● **Exercise materials**
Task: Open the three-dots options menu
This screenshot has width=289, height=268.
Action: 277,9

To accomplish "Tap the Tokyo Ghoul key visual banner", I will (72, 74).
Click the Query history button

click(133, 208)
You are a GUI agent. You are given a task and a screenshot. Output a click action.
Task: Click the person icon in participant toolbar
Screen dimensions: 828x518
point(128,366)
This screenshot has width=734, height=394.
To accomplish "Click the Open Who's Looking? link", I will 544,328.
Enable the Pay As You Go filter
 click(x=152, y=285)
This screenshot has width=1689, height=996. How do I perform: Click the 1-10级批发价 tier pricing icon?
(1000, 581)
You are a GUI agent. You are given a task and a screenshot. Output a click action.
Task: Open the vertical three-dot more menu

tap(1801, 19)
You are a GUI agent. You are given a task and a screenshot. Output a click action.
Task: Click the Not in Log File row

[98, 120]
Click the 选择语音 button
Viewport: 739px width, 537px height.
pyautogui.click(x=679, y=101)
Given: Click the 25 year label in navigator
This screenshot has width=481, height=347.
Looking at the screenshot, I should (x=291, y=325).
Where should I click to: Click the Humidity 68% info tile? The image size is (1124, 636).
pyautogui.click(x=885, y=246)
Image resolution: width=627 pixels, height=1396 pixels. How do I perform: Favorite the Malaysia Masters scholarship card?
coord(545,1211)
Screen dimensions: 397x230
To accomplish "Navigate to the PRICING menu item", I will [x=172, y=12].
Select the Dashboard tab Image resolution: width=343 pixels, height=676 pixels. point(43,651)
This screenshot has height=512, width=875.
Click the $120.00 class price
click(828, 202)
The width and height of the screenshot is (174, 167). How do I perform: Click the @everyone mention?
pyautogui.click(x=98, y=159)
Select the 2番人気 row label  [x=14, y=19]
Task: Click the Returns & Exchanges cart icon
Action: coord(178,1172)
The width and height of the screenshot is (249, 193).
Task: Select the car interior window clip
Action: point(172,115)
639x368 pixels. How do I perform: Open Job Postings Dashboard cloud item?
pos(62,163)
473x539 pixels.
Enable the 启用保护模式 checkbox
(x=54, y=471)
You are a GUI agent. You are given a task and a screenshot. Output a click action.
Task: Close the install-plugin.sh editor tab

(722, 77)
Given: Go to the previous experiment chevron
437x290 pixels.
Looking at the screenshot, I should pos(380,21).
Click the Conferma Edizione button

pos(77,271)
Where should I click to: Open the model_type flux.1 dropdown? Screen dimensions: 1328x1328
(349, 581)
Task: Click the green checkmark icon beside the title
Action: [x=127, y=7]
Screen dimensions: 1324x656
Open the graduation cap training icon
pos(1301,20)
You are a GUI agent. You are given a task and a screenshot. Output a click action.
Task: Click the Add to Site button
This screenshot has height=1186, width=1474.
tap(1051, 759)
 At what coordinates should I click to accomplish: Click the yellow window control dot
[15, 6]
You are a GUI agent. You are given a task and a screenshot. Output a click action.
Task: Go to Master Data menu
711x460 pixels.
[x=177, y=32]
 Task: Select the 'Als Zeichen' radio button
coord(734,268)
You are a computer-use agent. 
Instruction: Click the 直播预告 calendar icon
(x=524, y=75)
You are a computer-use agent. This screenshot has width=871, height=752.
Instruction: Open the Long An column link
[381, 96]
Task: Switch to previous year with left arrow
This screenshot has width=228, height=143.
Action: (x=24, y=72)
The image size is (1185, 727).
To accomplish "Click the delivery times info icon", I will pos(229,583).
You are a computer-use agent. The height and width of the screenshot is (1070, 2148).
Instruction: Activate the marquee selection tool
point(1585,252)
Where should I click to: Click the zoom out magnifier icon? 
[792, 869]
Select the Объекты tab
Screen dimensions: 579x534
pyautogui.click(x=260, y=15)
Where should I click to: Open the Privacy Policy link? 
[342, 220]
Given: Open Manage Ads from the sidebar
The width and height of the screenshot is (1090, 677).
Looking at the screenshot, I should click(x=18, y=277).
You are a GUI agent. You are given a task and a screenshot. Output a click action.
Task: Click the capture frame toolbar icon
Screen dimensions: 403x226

● **Work to do**
Copy every one of the rows above word for word, keeping each line unchanged.

● **Answer to the task**
Task: Open the three-dots options menu
This screenshot has width=289, height=268.
Action: 277,9

To accomplish "Tap the Tokyo Ghoul key visual banner", I will (72, 74).
Click the Query history button

click(133, 208)
You are a GUI agent. You are given a task and a screenshot. Output a click action.
Task: Click the person icon in participant toolbar
Screen dimensions: 828x518
point(128,366)
This screenshot has width=734, height=394.
To accomplish "Click the Open Who's Looking? link", I will 544,328.
Enable the Pay As You Go filter
 click(x=152, y=285)
This screenshot has width=1689, height=996. How do I perform: Click the 1-10级批发价 tier pricing icon?
(1000, 581)
You are a GUI agent. You are given a task and a screenshot. Output a click action.
Task: Open the vertical three-dot more menu

tap(1801, 19)
You are a GUI agent. You are given a task and a screenshot. Output a click action.
Task: Click the Not in Log File row

[98, 120]
Click the 选择语音 button
Viewport: 739px width, 537px height.
pyautogui.click(x=679, y=101)
Given: Click the 25 year label in navigator
This screenshot has width=481, height=347.
Looking at the screenshot, I should (x=291, y=325).
Where should I click to: Click the Humidity 68% info tile? The image size is (1124, 636).
pyautogui.click(x=885, y=246)
Image resolution: width=627 pixels, height=1396 pixels. How do I perform: Favorite the Malaysia Masters scholarship card?
coord(545,1211)
Screen dimensions: 397x230
To accomplish "Navigate to the PRICING menu item", I will [x=172, y=12].
Select the Dashboard tab Image resolution: width=343 pixels, height=676 pixels. point(43,651)
This screenshot has height=512, width=875.
Click the $120.00 class price
click(828, 202)
The width and height of the screenshot is (174, 167). How do I perform: Click the @everyone mention?
pyautogui.click(x=98, y=159)
Select the 2番人気 row label  [x=14, y=19]
Task: Click the Returns & Exchanges cart icon
Action: coord(178,1172)
The width and height of the screenshot is (249, 193).
Task: Select the car interior window clip
Action: point(172,115)
639x368 pixels. How do I perform: Open Job Postings Dashboard cloud item?
pos(62,163)
473x539 pixels.
Enable the 启用保护模式 checkbox
(x=54, y=471)
You are a GUI agent. You are given a task and a screenshot. Output a click action.
Task: Close the install-plugin.sh editor tab

(722, 77)
Given: Go to the previous experiment chevron
437x290 pixels.
Looking at the screenshot, I should pos(380,21).
Click the Conferma Edizione button

pos(77,271)
Where should I click to: Open the model_type flux.1 dropdown? Screen dimensions: 1328x1328
(349, 581)
Task: Click the green checkmark icon beside the title
Action: [x=127, y=7]
Screen dimensions: 1324x656
Open the graduation cap training icon
pos(1301,20)
You are a GUI agent. You are given a task and a screenshot. Output a click action.
Task: Click the Add to Site button
This screenshot has height=1186, width=1474.
tap(1051, 759)
 At what coordinates should I click to accomplish: Click the yellow window control dot
[15, 6]
You are a GUI agent. You are given a task and a screenshot. Output a click action.
Task: Go to Master Data menu
711x460 pixels.
[x=177, y=32]
 Task: Select the 'Als Zeichen' radio button
coord(734,268)
You are a computer-use agent. 
Instruction: Click the 直播预告 calendar icon
(x=524, y=75)
You are a computer-use agent. This screenshot has width=871, height=752.
Instruction: Open the Long An column link
[381, 96]
Task: Switch to previous year with left arrow
This screenshot has width=228, height=143.
Action: (x=24, y=72)
The image size is (1185, 727).
To accomplish "Click the delivery times info icon", I will pos(229,583).
You are a computer-use agent. The height and width of the screenshot is (1070, 2148).
Instruction: Activate the marquee selection tool
point(1585,252)
Where should I click to: Click the zoom out magnifier icon? 
[792, 869]
Select the Объекты tab
Screen dimensions: 579x534
pyautogui.click(x=260, y=15)
Where should I click to: Open the Privacy Policy link? 
[342, 220]
Given: Open Manage Ads from the sidebar
The width and height of the screenshot is (1090, 677).
Looking at the screenshot, I should click(x=18, y=277).
You are a GUI agent. You are given a task and a screenshot. Output a click action.
Task: Click the capture frame toolbar icon
Screen dimensions: 403x226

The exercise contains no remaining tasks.